If the word is weird, eerie, and uncanny, it’s likely to be Scots, and eldritch is all of them. Most etymologists see a connection between eldritch and elf, as the early spelling variant elphrish suggests. The second syllable is likely to be Middle English riche “kingdom, realm” (from Old English rīce); the d is an excrescent or intrusive consonant between the l and the r, like chimbley for chimney in Oliver Twist: “they damped the straw afore they lit it in the chimbley.” This “Elf Kingdom” used to be exclusively Scots; the first “non-Scots” author to use the word was Nathaniel Hawthorne in his Scarlet Letter (1850). Eldritch entered English in the early 16th century.
In this anthology podcast, the mountains of central Appalachia are haunted by the sort of sanity-draining eldritch monsters found in a Stephen King novel, or in HBO’s “Lovecraft Country.”
Despite the eldritch horrors of Toni’s princess cake, her competitors’ renditions were, somehow, even more atrocious.
Gloaming, “twilight, dusk,” ultimately comes from Old English glōmung, which occurs once as a translation of Latin crepusculum “dusk, twilight.” Glōmung is a derivative of glōm “twilight, darkness,” from the same root as the verb glōwan “to glow like a coal or fire” (gloaming being the glow of sunrise or sunset). It is tempting to include gloom and its variant glum in this group, but the philological evidence is against it. Gloaming entered English before 1000.
During the workweek, when we are earning the money to pay for all those expensive gardening implements, it’s not possible to do much outside until dusk. Then, with the fireflies, we emerge into the gloaming armed with an arsenal of rakes, pitchforks and spades, like some medieval rabble on its way to battle.
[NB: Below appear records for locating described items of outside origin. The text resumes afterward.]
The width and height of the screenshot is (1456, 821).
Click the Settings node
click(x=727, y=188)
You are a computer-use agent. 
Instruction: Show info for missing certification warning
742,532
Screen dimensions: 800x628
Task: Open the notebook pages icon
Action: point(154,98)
Fortunately, at certain times and places Mercury is more removed from this all-obliterating influence than he is at others, and at such times he may be very distinctly seen, shortly after sunset, twinkling through the gloaming in the west.
adjective
beyond our world or the material universe.
Extramundane, “beyond the physical universe,” comes from Late Latin extrāmundānus “beyond, outside the world,” a compound of the preposition and combining form extra, extra– “outside, beyond” and the adjective mundānus “pertaining to the world, the physical universe” and also “inhabiting the world, cosmopolite,” a step beyond urbane, so to speak, and also quite different from the current sense of mundane: “common, ordinary.” Cicero even has Socrates claiming cīvitātem… mundānum “world citizenship.” Mundānus is a derivative of the noun mundus “the heavens, sky, firmament; the universe; the earth, the world, our world,” a loan translation of Greek kósmos. Extramundane entered English in the second half of the 17th century.
One of the subordinate bodies or bureaus or the British Astronomical Association, a company of learned and industrious men who find more pleasure and profit in the investigation of extramundane affairs than in the study of politics or art or other trivial earthly things, is devoted exclusively to the observation of Mars.
I know that there are extramundane occurrences, and I’ve had my share of experiences that can only be explained as ‘supernatural,’ but they have always been the exception.